• _Required action_:
Below are the entries to work from; restate word for word the portion that opens with the line containing "Instruction: Select the html" and closes with the line containing "Click the Cortana microphone icon", keeping both.

Records from a data collection:
────────────────

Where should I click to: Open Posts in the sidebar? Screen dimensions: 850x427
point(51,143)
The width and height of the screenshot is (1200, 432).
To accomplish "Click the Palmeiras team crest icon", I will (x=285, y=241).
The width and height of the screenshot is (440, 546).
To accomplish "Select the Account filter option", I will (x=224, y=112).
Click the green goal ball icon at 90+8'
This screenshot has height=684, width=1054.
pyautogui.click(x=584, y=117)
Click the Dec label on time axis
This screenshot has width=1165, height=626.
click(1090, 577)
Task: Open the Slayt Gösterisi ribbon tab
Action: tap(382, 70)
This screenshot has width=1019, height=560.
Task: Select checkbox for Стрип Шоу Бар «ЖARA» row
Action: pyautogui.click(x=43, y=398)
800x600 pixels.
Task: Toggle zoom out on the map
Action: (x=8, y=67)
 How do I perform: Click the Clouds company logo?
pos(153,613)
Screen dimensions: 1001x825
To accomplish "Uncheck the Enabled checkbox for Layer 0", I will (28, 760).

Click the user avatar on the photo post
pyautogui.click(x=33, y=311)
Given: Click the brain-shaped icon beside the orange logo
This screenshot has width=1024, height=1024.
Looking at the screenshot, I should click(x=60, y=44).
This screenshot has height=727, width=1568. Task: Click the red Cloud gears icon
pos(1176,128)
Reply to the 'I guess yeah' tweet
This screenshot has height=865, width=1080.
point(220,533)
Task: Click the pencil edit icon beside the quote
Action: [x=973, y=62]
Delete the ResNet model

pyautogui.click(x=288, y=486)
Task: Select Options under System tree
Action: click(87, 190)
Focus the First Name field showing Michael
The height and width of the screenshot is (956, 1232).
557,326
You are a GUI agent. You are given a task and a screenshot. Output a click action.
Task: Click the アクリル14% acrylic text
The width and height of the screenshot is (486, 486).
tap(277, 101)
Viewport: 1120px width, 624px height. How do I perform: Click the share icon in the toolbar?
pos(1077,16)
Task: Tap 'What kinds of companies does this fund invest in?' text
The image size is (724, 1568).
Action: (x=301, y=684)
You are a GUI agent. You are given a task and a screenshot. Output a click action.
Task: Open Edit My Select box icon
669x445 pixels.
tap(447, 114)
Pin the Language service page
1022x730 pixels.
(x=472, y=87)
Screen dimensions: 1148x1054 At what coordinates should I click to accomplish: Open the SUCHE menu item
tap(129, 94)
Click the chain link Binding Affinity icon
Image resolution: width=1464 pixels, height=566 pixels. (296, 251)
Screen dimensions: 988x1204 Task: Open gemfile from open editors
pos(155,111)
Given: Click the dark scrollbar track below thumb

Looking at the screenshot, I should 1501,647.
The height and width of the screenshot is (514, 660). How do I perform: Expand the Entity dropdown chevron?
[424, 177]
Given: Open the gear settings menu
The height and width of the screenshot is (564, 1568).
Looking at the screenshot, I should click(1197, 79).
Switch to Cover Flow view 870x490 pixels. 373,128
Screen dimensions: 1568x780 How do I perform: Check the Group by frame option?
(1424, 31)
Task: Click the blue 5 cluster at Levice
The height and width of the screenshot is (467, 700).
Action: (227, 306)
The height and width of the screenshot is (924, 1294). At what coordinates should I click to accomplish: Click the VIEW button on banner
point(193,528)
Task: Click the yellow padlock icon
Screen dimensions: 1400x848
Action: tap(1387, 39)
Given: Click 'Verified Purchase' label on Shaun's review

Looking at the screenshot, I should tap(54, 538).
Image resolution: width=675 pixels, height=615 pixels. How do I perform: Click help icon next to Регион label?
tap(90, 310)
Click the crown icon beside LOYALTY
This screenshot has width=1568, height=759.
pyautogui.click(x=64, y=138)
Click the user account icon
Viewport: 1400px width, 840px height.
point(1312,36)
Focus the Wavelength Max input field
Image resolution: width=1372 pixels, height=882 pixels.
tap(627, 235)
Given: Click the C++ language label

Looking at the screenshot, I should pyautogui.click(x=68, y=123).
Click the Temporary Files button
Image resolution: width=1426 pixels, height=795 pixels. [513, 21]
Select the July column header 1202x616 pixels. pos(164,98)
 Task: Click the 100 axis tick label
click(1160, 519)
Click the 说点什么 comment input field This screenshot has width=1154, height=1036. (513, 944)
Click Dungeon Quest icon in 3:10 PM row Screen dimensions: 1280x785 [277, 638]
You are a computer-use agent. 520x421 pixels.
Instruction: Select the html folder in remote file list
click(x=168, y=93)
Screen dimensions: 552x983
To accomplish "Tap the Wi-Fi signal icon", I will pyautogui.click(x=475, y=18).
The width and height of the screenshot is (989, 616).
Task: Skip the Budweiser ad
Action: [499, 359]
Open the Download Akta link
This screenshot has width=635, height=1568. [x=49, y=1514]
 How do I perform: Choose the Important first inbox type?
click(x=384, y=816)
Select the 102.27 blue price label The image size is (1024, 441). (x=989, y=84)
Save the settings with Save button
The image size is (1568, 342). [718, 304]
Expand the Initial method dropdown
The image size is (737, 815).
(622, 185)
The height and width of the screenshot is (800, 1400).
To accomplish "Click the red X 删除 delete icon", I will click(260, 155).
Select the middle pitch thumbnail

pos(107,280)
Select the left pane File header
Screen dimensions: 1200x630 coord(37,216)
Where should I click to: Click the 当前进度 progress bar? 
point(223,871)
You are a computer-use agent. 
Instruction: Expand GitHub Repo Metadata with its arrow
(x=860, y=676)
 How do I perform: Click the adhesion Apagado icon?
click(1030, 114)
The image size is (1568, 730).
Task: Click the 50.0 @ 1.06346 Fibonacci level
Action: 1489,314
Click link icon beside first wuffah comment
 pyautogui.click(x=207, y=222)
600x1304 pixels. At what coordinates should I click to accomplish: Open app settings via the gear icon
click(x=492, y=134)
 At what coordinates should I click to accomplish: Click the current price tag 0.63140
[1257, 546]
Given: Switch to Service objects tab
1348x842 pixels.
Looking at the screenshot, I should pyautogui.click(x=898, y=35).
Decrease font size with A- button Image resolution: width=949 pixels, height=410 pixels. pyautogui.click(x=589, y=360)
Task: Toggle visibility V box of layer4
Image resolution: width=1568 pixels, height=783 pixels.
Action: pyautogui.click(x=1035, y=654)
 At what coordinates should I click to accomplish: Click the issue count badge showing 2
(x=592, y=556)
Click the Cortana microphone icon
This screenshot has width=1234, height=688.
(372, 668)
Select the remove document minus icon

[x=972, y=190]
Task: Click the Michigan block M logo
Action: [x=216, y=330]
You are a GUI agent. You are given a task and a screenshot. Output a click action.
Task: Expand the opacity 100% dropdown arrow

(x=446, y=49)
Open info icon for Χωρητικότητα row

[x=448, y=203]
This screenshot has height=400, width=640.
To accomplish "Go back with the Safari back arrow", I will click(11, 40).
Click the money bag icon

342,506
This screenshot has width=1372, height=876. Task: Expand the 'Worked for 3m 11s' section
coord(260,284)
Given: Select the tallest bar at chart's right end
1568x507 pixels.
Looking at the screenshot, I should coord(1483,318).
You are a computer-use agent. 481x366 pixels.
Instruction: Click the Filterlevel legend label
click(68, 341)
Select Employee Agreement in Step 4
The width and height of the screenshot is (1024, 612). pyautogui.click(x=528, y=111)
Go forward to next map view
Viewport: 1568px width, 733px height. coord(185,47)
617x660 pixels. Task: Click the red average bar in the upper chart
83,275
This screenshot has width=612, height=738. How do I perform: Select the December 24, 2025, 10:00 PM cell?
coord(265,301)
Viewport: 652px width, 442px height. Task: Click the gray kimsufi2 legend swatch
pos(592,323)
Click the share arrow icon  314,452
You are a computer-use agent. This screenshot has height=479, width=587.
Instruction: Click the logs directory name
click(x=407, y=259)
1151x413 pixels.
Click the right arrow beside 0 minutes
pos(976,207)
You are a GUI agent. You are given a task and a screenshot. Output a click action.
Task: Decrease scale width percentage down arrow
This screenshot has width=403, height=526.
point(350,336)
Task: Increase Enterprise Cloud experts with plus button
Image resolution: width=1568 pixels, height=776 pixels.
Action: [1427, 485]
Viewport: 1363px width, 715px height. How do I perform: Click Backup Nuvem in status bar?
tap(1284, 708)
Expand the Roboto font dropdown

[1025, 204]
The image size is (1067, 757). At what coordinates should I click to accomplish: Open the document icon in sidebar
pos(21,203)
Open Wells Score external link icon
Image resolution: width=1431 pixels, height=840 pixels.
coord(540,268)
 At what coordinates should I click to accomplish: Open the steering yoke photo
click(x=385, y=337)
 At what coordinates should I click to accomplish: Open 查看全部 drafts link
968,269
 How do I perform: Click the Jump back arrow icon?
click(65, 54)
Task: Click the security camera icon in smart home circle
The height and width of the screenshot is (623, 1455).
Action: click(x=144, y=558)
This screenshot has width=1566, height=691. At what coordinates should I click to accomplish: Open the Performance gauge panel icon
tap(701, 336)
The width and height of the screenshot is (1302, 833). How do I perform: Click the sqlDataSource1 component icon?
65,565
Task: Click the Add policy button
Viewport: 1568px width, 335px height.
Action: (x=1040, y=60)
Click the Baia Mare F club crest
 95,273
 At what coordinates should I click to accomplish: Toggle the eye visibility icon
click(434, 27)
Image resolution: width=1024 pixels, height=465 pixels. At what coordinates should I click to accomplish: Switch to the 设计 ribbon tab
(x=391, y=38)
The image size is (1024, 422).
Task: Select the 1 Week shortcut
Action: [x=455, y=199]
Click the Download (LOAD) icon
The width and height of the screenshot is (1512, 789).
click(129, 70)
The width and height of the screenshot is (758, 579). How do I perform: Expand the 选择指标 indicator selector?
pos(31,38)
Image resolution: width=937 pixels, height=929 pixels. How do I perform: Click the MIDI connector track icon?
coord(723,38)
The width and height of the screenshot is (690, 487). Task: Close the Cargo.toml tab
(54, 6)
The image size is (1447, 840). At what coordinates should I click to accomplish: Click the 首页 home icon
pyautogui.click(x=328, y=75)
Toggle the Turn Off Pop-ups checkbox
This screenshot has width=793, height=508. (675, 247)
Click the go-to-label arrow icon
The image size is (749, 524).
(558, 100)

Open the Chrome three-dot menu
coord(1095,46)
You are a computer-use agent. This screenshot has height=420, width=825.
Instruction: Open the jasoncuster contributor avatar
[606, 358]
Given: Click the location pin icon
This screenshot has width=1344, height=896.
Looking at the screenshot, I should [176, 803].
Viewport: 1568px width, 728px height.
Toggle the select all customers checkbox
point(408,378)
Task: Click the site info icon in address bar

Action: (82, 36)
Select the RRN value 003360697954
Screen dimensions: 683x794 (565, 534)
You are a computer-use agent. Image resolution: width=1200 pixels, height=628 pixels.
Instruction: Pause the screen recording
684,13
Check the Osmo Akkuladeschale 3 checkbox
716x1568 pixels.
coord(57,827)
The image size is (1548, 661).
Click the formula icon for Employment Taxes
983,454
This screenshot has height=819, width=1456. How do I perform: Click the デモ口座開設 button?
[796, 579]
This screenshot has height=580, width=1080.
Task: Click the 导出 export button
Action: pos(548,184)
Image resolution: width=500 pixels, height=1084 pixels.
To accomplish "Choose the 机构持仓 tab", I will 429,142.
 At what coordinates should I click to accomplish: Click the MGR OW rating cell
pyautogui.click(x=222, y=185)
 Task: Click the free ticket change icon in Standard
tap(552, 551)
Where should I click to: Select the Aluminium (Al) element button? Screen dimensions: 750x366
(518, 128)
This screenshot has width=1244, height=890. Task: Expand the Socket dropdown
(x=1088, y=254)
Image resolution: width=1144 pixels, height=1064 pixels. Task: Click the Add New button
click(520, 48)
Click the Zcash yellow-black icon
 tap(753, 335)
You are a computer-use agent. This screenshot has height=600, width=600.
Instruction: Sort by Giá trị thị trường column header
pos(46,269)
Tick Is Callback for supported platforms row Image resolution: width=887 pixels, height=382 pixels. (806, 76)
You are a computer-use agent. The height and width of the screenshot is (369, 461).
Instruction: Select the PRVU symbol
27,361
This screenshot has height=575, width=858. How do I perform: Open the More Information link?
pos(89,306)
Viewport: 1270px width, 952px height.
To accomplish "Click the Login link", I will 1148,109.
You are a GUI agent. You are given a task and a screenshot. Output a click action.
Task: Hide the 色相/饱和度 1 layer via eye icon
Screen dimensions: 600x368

────────────────

• _Exercise result_:
Instruction: Select the html folder in remote file list
click(x=168, y=93)
Screen dimensions: 552x983
To accomplish "Tap the Wi-Fi signal icon", I will pyautogui.click(x=475, y=18).
The width and height of the screenshot is (989, 616).
Task: Skip the Budweiser ad
Action: [499, 359]
Open the Download Akta link
This screenshot has width=635, height=1568. [x=49, y=1514]
 How do I perform: Choose the Important first inbox type?
click(x=384, y=816)
Select the 102.27 blue price label The image size is (1024, 441). (x=989, y=84)
Save the settings with Save button
The image size is (1568, 342). [718, 304]
Expand the Initial method dropdown
The image size is (737, 815).
(622, 185)
The height and width of the screenshot is (800, 1400).
To accomplish "Click the red X 删除 delete icon", I will click(260, 155).
Select the middle pitch thumbnail

pos(107,280)
Select the left pane File header
Screen dimensions: 1200x630 coord(37,216)
Where should I click to: Click the 当前进度 progress bar? 
point(223,871)
You are a computer-use agent. 
Instruction: Expand GitHub Repo Metadata with its arrow
(x=860, y=676)
 How do I perform: Click the adhesion Apagado icon?
click(1030, 114)
The image size is (1568, 730).
Task: Click the 50.0 @ 1.06346 Fibonacci level
Action: 1489,314
Click link icon beside first wuffah comment
 pyautogui.click(x=207, y=222)
600x1304 pixels. At what coordinates should I click to accomplish: Open app settings via the gear icon
click(x=492, y=134)
 At what coordinates should I click to accomplish: Click the current price tag 0.63140
[1257, 546]
Given: Switch to Service objects tab
1348x842 pixels.
Looking at the screenshot, I should pyautogui.click(x=898, y=35).
Decrease font size with A- button Image resolution: width=949 pixels, height=410 pixels. pyautogui.click(x=589, y=360)
Task: Toggle visibility V box of layer4
Image resolution: width=1568 pixels, height=783 pixels.
Action: pyautogui.click(x=1035, y=654)
 At what coordinates should I click to accomplish: Click the issue count badge showing 2
(x=592, y=556)
Click the Cortana microphone icon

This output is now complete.